Effect of surface modifications by abrasive water jet machining and electrophoretic deposition on tribological characterisation of Ti6Al4V alloy

Abstract

Abrasive water jet (AWJ) milling has speedily developed in popularity due to its adaptability and fast production of blind features like channels, pockets etc. But the surface property of AWJ-milled samples was found to be poor, restricting the process of being commercially used widely. In this work, a two-step methodology has been tried to modify the surface properties of Ti6Al4V substrate, which includes fast fabrication of miniaturised channel using AWJ technique followed by electrophoretic deposition (EPD) of hydroxyapatite-carbon nanotube (HAp-CNT) coating.

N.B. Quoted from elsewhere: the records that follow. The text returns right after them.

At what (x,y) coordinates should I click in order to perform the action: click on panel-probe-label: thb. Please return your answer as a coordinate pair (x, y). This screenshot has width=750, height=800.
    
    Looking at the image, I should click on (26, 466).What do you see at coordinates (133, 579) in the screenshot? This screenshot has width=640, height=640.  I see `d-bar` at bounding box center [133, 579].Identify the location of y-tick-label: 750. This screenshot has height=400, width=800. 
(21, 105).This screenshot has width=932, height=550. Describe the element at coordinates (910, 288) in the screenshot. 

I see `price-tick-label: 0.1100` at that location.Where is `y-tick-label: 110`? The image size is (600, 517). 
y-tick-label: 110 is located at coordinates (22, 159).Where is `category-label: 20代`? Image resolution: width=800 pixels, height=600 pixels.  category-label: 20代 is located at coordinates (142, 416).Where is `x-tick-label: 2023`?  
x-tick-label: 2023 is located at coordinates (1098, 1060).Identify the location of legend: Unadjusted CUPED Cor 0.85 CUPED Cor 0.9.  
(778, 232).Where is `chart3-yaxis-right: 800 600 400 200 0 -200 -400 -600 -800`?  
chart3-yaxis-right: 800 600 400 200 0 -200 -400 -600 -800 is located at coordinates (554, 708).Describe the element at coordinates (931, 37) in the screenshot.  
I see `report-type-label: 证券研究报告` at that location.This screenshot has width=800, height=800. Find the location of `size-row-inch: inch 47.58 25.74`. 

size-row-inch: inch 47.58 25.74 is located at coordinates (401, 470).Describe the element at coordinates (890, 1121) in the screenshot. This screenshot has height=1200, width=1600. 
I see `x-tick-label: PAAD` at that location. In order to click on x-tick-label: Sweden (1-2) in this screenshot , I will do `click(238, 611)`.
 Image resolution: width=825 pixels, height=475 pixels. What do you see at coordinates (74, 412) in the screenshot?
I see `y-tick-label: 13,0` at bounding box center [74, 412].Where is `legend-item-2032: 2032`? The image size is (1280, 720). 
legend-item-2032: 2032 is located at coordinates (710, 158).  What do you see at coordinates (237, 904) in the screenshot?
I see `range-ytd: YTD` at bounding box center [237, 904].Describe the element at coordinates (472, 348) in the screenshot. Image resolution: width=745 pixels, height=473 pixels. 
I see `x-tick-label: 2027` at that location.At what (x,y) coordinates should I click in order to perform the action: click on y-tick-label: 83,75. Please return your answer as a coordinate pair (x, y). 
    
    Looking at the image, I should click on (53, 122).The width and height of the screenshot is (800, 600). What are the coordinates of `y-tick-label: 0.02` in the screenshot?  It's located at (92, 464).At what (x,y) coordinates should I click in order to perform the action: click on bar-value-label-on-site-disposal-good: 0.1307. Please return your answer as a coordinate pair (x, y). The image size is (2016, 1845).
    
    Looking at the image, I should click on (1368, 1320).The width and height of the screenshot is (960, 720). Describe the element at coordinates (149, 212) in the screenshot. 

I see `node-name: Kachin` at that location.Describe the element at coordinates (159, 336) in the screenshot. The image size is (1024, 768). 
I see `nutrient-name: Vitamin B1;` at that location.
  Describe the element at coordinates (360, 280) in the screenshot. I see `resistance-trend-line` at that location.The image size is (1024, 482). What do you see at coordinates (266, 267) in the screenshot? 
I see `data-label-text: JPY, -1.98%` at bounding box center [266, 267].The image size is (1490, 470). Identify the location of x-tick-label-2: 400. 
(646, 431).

The fretting wear test divulges the enhanced wear resistance of synergistically textured Ti6Al4V substrate with EPD HAp-CNT, due to its lower coefficient of friction (0.22 ± 0.0) and wear depth (− 18.1636 μm) when compared with that of textured Ti6Al4V (0.27 ± 0.005 and − 18.8221 μm, respectively). The coefficient of friction and wear depth were observed to be highest for bare Ti6Al4V sample (0.41 ± 0.007 and − 27.4985 μm, respectively). The observed increment in wear resistance is due to the textured channels trapping the wear debris and a decrease in the real contact area due to the coating of HAp-CNT. Thus, fabrication of micro-channels by AWJ combined with HAp-CNT coating may provide potential self-lubrication and enhance damage tolerance of Ti6Al4V alloy for biomedical and manufacturing applications.